- [Job]:
Pull out every line below that contains the string "Năng", matching its case exactly.

- [Extracted material]:

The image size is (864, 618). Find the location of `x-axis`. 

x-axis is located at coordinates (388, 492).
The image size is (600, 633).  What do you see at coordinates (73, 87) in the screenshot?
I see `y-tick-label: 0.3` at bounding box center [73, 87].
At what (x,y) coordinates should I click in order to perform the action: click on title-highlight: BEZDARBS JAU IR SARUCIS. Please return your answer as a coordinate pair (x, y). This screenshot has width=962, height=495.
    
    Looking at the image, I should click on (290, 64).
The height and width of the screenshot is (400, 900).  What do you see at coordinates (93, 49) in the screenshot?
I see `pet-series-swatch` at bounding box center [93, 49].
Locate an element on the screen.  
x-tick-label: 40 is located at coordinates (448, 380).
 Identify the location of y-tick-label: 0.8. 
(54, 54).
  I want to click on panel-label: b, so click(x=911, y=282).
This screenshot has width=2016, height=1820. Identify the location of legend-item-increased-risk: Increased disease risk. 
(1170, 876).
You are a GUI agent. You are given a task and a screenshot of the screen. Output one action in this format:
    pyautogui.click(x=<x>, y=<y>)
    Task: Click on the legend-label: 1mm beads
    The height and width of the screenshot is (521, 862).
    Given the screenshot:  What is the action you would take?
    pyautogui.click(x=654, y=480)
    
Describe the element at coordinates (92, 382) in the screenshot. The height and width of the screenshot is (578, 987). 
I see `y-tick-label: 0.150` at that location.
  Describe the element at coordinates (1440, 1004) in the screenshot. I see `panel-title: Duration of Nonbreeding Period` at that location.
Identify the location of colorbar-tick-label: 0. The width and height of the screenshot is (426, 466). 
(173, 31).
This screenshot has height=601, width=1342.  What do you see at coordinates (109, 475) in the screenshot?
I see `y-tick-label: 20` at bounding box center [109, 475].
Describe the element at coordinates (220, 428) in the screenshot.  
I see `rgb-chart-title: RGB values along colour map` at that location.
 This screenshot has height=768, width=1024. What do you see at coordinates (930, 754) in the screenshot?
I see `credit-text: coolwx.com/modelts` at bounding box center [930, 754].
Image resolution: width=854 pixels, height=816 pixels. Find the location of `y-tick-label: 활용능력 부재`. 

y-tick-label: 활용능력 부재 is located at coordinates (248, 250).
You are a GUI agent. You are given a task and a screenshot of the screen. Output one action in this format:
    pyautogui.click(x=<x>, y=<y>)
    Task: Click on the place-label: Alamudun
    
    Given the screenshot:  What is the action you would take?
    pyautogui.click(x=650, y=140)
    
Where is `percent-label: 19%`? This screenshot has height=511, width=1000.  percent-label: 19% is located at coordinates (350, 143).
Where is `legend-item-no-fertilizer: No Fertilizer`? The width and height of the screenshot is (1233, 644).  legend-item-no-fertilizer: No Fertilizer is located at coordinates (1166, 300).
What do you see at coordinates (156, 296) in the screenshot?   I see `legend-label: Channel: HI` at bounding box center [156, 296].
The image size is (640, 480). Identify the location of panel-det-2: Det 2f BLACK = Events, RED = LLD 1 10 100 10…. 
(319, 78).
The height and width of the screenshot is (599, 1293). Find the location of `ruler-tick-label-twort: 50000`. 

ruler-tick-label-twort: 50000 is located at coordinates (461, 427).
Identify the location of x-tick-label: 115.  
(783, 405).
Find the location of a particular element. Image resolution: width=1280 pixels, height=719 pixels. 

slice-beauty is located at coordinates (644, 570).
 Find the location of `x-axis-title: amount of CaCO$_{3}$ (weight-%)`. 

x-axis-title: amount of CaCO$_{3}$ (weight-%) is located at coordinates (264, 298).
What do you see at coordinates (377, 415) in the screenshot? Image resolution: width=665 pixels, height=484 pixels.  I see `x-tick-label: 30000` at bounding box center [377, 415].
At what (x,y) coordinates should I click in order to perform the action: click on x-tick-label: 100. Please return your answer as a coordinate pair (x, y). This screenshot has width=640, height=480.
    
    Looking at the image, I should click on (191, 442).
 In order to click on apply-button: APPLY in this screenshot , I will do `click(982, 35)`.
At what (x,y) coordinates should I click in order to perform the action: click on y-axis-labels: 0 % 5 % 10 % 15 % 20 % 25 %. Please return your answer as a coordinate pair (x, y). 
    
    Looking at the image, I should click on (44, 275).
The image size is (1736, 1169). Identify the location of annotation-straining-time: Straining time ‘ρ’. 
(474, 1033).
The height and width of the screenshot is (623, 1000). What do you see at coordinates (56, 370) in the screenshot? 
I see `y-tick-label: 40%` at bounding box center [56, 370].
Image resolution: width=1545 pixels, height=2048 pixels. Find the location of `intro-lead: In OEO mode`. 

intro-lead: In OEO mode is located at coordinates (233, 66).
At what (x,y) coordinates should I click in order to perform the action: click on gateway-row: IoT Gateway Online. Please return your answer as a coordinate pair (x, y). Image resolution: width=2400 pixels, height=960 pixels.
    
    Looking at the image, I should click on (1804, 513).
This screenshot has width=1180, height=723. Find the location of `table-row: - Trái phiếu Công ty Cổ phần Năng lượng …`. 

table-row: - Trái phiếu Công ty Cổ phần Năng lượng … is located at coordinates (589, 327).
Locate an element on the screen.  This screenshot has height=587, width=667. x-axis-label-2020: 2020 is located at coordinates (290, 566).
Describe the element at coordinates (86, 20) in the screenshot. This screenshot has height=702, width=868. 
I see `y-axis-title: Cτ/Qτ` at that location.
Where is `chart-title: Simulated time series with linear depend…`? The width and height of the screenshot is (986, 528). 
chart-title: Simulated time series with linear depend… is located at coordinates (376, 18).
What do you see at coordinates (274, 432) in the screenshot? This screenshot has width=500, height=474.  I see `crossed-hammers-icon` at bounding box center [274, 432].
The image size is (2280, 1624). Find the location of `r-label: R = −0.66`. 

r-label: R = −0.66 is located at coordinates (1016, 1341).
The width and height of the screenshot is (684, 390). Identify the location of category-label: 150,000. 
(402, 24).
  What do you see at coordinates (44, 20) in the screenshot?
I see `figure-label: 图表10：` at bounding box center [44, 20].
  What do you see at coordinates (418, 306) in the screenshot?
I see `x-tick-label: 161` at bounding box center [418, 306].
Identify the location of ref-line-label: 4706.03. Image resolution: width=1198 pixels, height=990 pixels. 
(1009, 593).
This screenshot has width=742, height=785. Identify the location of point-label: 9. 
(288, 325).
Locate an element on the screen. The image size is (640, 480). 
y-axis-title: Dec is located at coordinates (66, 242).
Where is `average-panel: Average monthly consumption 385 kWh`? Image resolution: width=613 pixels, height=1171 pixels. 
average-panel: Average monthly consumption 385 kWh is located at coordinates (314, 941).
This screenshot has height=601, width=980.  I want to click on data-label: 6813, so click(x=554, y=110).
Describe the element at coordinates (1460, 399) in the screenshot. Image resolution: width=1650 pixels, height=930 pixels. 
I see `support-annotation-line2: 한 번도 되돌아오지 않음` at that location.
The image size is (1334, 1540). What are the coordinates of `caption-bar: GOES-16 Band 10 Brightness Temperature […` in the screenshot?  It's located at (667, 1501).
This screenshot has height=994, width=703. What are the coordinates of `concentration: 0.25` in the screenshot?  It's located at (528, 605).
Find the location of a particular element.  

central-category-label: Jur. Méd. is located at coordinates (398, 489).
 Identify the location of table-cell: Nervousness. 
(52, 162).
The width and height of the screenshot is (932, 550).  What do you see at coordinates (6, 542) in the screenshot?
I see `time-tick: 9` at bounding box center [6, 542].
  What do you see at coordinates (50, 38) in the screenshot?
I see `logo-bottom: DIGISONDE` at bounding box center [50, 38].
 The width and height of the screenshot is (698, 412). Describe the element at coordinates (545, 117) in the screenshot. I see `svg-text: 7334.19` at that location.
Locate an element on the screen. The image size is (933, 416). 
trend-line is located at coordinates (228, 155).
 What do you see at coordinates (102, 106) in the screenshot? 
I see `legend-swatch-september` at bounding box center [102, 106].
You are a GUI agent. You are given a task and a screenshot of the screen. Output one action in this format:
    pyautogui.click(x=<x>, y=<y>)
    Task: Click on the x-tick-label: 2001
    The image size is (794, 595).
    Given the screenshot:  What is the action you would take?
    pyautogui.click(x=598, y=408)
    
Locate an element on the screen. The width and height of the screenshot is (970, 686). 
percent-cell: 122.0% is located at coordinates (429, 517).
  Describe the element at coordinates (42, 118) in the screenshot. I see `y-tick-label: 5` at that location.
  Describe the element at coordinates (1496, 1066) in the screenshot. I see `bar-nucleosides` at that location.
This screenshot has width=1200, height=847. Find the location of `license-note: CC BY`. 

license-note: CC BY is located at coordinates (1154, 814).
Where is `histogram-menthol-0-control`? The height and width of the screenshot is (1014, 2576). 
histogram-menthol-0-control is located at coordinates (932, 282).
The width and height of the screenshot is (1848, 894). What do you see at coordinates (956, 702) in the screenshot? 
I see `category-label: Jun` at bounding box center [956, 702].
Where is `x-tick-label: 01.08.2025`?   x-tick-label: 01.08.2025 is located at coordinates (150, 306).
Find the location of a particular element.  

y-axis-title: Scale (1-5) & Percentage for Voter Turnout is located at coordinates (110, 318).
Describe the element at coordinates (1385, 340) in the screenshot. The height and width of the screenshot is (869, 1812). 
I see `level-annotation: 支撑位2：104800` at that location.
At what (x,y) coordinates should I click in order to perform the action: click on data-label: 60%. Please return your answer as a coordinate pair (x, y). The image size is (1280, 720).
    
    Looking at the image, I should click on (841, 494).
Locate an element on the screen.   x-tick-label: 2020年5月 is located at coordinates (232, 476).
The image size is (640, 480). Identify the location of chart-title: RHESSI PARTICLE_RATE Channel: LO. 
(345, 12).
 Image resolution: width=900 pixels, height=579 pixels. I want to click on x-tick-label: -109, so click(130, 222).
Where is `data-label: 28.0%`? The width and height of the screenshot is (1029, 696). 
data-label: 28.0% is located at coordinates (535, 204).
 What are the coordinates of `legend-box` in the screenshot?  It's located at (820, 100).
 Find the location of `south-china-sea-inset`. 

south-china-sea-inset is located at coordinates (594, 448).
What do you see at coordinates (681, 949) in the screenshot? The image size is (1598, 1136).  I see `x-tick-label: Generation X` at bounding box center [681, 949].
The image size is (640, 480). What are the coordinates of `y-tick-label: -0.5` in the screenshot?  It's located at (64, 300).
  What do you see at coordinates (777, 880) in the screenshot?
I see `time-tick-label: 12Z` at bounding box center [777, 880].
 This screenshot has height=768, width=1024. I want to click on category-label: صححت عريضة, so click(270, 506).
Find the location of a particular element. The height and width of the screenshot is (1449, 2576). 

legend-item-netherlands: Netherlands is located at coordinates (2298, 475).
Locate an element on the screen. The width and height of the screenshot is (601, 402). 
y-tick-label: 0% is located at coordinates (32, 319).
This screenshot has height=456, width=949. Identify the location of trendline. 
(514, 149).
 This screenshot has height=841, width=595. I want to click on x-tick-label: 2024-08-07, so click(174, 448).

- [Task answer]:
This screenshot has width=1180, height=723. Find the location of `table-row: - Trái phiếu Công ty Cổ phần Năng lượng …`. 
table-row: - Trái phiếu Công ty Cổ phần Năng lượng … is located at coordinates (589, 327).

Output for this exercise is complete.